To Margaret’s credit, she and others worked hard to give Ulysses a fitting tribute before he passed. “For the Love of Dove” was an amazing tribute at New York State Theatre, intended as both a fundraiser for AIDS as well as a retrospective of Ulysses’s remarkable legacy. Because I donated the music for the event, I was invited to the $2,000-a-plate dinner. I took as my date the remarkable Jean Vong, a gifted artist and photographer. The next day I went to see my neighbor and fellow Hell’s Kitchen artist Mark Lambert. He asked how the event was, and I expressed my dismay at how I couldn’t afford the expense of a $2,000-a-plate dinner. He asked why I thought I would have to pay to attend, as I had previously told him that this invite was the result of my fee waiver. I said, “I know. I simply couldn’t enjoy it unless I had doled out the money I can’t afford.” Go figure.
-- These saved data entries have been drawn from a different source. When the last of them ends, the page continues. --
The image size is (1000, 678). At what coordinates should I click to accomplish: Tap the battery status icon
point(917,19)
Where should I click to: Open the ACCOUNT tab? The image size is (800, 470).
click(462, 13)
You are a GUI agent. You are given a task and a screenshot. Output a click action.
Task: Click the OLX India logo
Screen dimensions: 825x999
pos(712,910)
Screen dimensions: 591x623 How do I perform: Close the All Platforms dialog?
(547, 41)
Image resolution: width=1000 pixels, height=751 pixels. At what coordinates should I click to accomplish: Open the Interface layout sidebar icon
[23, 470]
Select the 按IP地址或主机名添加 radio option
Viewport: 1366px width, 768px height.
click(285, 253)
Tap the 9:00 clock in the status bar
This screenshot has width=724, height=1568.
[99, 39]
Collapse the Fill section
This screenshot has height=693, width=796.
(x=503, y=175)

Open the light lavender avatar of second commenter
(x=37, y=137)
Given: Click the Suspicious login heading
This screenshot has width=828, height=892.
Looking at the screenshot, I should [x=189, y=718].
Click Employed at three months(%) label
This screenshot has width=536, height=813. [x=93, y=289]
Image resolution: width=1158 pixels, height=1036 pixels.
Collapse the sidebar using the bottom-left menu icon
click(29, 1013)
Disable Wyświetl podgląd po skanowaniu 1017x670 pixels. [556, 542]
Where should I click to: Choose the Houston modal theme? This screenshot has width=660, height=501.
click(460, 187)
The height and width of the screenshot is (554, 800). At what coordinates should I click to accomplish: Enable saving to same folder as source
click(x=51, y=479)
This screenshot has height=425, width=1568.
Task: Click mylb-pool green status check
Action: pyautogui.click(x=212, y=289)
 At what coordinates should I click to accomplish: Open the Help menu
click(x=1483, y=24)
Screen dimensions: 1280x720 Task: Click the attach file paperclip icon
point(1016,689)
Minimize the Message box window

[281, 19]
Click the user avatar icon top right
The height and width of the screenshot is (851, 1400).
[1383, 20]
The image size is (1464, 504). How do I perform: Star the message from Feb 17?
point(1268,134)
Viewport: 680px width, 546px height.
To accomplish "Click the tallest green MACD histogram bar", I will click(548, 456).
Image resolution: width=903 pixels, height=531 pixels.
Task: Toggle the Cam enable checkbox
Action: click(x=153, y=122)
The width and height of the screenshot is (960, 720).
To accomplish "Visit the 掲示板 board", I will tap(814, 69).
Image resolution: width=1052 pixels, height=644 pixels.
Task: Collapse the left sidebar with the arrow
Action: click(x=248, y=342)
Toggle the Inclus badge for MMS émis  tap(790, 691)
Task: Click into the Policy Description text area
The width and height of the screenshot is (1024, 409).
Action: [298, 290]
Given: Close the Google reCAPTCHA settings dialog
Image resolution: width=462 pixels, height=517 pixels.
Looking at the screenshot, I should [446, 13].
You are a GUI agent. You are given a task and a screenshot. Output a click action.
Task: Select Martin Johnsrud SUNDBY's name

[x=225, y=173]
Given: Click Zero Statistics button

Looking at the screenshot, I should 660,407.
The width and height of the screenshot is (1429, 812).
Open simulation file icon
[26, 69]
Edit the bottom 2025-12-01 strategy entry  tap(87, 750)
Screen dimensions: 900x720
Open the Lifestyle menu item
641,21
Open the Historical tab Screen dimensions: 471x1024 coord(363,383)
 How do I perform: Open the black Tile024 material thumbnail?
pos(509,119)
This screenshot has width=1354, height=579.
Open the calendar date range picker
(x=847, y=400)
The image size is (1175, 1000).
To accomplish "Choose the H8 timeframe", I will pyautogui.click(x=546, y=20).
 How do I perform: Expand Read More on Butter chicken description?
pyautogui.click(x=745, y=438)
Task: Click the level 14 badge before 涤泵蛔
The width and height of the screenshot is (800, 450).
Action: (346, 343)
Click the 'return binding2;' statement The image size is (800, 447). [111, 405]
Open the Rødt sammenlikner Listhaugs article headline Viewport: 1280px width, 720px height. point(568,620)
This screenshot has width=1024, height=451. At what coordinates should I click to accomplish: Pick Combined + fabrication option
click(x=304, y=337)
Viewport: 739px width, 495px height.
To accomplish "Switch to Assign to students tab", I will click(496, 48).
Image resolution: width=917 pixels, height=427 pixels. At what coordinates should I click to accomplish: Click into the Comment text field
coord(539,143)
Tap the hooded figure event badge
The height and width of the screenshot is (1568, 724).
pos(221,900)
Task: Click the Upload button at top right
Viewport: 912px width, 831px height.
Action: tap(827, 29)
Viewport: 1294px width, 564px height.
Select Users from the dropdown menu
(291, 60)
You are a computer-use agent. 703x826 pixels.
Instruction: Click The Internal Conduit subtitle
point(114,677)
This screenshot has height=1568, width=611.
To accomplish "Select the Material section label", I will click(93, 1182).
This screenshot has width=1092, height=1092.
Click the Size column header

The film was a great success and won two Emmys. The audience hysteria at City Center lasted easily for five years, and the piece has been in repertory with Ailey for over thirty years as well as being regularly performed by numerous other dance companies. It still elicits an excitement and enthusiasm that feels vital all these years later. In 1997 I was invited to a Merce Cunningham benefit at the Brooklyn Academy of Music, where I met my future wife, Lisa Boudreau, who was a Cunningham dancer. When she asked me what I did and I told her I was a composer, she thought, “Sure, you are.” When I told her I wrote the music for Vespers, she lit up and said, “Oh! You really are a composer!” I was that certain that she would know this seminal work. Having been seen by over a million people, I guess it’s not a bad legacy for a record no one would want to put out.